#### ENTRIES SHOWN
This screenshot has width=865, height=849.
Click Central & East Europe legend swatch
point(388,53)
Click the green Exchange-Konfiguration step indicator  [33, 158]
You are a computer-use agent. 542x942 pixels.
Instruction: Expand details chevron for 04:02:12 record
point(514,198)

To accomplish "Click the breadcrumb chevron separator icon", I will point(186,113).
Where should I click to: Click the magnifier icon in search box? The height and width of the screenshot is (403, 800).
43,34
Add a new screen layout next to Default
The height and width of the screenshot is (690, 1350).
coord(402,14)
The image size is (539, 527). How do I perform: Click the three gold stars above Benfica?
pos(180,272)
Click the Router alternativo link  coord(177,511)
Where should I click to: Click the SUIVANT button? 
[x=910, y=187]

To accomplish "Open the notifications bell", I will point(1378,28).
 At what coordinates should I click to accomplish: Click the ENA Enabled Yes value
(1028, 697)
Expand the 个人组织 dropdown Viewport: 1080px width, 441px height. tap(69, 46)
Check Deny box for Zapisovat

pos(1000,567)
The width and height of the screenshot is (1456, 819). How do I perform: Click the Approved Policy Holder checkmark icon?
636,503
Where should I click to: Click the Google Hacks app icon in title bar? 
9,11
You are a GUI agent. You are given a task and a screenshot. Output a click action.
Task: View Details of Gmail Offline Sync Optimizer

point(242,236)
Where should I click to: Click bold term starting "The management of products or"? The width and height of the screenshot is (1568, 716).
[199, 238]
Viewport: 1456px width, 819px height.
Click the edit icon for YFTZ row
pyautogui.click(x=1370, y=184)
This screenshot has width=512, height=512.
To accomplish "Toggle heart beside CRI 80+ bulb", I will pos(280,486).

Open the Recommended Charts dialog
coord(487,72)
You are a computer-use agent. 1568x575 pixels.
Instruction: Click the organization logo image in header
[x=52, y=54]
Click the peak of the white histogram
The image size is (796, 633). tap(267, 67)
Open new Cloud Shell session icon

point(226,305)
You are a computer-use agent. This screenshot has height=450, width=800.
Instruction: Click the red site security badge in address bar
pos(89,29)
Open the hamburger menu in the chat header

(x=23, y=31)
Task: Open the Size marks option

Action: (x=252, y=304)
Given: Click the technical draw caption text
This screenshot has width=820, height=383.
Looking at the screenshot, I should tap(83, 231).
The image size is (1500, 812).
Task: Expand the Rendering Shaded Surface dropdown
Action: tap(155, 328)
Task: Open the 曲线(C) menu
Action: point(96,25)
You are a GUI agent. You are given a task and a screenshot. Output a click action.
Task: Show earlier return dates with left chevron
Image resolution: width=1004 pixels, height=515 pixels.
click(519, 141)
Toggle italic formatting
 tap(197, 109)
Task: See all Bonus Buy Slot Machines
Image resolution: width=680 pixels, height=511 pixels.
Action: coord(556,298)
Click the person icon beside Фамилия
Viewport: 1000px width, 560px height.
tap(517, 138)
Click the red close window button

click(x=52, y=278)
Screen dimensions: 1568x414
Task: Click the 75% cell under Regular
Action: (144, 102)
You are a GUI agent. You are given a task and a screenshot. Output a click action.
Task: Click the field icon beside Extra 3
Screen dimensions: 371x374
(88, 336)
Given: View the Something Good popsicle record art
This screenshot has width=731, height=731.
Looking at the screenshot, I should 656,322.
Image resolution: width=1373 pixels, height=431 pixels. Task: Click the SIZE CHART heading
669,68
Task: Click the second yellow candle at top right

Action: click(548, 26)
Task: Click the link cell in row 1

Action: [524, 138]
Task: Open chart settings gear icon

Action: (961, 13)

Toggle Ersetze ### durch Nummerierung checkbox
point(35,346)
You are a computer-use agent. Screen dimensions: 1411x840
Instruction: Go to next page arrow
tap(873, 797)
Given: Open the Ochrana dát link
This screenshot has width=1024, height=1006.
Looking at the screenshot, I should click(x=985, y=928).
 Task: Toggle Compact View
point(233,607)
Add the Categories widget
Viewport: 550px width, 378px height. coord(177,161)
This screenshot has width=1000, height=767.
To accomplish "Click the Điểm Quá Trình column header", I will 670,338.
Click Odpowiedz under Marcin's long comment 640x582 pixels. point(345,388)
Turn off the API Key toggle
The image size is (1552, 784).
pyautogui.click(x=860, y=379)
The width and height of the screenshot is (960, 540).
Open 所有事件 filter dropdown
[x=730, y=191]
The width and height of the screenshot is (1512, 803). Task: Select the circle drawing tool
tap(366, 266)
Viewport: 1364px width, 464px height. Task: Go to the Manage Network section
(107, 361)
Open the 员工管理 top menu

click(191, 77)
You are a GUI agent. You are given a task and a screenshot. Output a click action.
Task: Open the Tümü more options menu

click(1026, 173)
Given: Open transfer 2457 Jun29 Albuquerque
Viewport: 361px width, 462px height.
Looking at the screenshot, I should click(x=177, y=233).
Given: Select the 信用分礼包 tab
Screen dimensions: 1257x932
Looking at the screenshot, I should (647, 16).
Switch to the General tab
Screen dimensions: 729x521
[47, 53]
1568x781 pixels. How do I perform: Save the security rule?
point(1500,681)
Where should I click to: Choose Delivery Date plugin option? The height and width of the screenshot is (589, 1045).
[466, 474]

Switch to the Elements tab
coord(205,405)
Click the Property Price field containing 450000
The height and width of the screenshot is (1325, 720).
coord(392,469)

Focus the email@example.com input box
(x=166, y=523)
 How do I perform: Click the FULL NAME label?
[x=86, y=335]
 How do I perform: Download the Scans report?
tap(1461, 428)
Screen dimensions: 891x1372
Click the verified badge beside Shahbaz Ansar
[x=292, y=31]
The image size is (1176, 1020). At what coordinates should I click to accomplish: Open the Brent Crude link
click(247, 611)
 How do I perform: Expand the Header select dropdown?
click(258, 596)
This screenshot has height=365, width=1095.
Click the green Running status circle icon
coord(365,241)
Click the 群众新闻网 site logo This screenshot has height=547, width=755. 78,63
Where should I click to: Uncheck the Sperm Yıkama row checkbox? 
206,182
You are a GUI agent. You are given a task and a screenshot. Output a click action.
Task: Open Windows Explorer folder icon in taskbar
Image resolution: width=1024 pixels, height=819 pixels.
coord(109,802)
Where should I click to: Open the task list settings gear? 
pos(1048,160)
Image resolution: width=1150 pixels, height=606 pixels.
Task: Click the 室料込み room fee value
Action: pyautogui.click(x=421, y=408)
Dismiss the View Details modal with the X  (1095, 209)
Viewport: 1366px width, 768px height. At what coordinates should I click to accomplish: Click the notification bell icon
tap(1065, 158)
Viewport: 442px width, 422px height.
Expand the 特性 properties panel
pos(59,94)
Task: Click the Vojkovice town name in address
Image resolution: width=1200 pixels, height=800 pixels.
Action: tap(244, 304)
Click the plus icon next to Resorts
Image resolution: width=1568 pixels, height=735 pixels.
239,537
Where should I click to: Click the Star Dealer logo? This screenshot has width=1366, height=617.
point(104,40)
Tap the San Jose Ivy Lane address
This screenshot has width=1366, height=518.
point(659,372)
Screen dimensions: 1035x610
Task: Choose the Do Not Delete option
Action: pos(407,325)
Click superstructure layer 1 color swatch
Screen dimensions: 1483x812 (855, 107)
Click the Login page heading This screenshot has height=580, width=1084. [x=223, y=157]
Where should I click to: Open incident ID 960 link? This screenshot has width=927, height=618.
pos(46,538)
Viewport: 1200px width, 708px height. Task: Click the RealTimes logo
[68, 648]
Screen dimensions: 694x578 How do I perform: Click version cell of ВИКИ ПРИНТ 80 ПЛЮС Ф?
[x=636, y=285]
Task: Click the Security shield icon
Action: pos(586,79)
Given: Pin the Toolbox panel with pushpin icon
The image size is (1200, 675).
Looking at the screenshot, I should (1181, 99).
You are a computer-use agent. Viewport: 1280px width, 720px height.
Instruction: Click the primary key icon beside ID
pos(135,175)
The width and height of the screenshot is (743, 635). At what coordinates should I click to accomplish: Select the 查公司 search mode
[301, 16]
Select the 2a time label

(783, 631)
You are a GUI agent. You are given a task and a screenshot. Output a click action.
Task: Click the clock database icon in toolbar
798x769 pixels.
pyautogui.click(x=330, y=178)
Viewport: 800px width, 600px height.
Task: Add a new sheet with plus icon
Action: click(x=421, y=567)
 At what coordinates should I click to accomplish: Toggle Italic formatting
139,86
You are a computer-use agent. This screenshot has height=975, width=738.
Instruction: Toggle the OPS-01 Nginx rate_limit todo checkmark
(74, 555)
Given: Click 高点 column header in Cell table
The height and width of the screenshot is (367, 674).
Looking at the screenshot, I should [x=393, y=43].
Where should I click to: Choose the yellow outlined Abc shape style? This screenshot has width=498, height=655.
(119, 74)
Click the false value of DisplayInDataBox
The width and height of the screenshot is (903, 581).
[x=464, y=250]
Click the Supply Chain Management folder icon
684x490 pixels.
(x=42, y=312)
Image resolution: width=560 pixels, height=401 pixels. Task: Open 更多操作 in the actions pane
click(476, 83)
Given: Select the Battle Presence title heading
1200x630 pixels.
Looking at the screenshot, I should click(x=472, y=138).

#### TASK STATEMENT
The response must contain each line above that holds the string "folder".

#### SOLUTION TO THE EXERCISE
Task: Open Windows Explorer folder icon in taskbar
Click the Supply Chain Management folder icon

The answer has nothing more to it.